Meerten, M.; Rost, F.; Bland, J. and Garelick, A. I. (2014). Self-referrals to a doctors' mental health service over 10 years. Occupational Medicine, 64(3) pp. 172–176.

DOI: https://doi.org/10.1093/occmed/kqt177

Abstract

Background
The adverse impact on doctors’ health of constant organizational change in healthcare is well established.

Aims
To investigate the change in self-referral rates to a doctors’ mental health service, and associated morbidity over a decade.

Methods All doctors attending a doctors’ mental health service between 1 January 2002 and 31 December 2011 were asked to complete the Clinical Outcomes in Routine Evaluation questionnaire and Maslach burnout inventory as part of routine assessment before treatment.

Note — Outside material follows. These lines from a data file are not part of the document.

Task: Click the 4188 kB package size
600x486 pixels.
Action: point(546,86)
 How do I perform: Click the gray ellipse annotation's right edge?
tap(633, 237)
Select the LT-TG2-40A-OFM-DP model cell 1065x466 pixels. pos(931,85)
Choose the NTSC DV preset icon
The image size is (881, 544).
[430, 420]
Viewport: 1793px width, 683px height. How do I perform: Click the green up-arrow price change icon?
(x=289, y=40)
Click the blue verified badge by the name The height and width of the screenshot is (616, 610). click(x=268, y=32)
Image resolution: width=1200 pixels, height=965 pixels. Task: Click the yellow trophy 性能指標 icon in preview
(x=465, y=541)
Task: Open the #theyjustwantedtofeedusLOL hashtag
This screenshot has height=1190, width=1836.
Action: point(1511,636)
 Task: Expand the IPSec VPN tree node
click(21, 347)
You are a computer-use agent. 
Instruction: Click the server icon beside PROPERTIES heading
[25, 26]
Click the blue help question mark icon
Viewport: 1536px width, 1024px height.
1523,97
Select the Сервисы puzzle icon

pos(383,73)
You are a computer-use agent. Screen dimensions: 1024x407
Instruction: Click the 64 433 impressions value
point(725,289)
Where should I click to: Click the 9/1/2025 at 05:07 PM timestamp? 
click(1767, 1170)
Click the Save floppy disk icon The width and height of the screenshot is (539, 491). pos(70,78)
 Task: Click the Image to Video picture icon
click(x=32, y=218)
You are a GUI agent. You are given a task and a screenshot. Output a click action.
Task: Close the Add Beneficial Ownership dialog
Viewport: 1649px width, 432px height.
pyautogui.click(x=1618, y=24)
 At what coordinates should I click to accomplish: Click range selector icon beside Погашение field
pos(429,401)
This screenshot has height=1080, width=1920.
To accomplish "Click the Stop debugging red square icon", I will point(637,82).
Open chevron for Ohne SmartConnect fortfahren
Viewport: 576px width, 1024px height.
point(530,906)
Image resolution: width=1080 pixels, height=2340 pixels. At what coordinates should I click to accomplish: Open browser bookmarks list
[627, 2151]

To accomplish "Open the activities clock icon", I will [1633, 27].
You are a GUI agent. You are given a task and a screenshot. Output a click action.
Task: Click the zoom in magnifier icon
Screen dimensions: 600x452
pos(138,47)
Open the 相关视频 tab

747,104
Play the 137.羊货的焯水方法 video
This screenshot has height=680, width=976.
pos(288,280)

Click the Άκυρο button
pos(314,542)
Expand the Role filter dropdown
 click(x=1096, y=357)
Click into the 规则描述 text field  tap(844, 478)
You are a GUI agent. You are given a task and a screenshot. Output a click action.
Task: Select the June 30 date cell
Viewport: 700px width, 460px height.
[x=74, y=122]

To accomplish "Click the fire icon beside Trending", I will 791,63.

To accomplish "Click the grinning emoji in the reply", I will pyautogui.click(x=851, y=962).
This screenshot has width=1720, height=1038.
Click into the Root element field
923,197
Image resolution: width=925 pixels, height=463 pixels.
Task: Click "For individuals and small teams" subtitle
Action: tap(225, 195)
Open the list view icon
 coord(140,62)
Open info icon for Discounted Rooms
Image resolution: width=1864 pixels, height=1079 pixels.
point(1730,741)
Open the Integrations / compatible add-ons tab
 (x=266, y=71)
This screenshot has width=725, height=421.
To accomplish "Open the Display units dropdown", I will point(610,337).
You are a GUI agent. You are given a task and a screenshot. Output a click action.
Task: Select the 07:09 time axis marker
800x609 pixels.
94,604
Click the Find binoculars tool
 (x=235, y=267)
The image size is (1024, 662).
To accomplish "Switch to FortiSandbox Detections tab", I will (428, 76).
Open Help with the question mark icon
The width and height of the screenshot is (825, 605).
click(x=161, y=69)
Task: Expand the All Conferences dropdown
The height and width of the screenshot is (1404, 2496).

Univariate analysis of variance was used to test for statistically significant differences between severity scores in different years.

Results
Between 1 January 2002 and 31 December 2011, 1062 doctors attended the service; 852 (80%) completed both questionnaires and 64 (6%) completed one of them. The overall response rate was 86% (916/1062). Referrals increased >4-fold, from 44 in 2002 to 185 in 2011. Sixty-one per cent scored above the threshold for psychological distress and 59% for burnout. There were no significant changes in morbidity over time.

Conclusions
Increasing numbers of doctors sought help from the doctors’ mental health support service. More than half scored above the thresholds for burnout and psychological distress and these proportions were consistent over 10 years. Doctors may be more willing to seek help than a decade ago. Further research is needed to confirm the underlying reasons for this. More resource is needed to meet the increase in demand.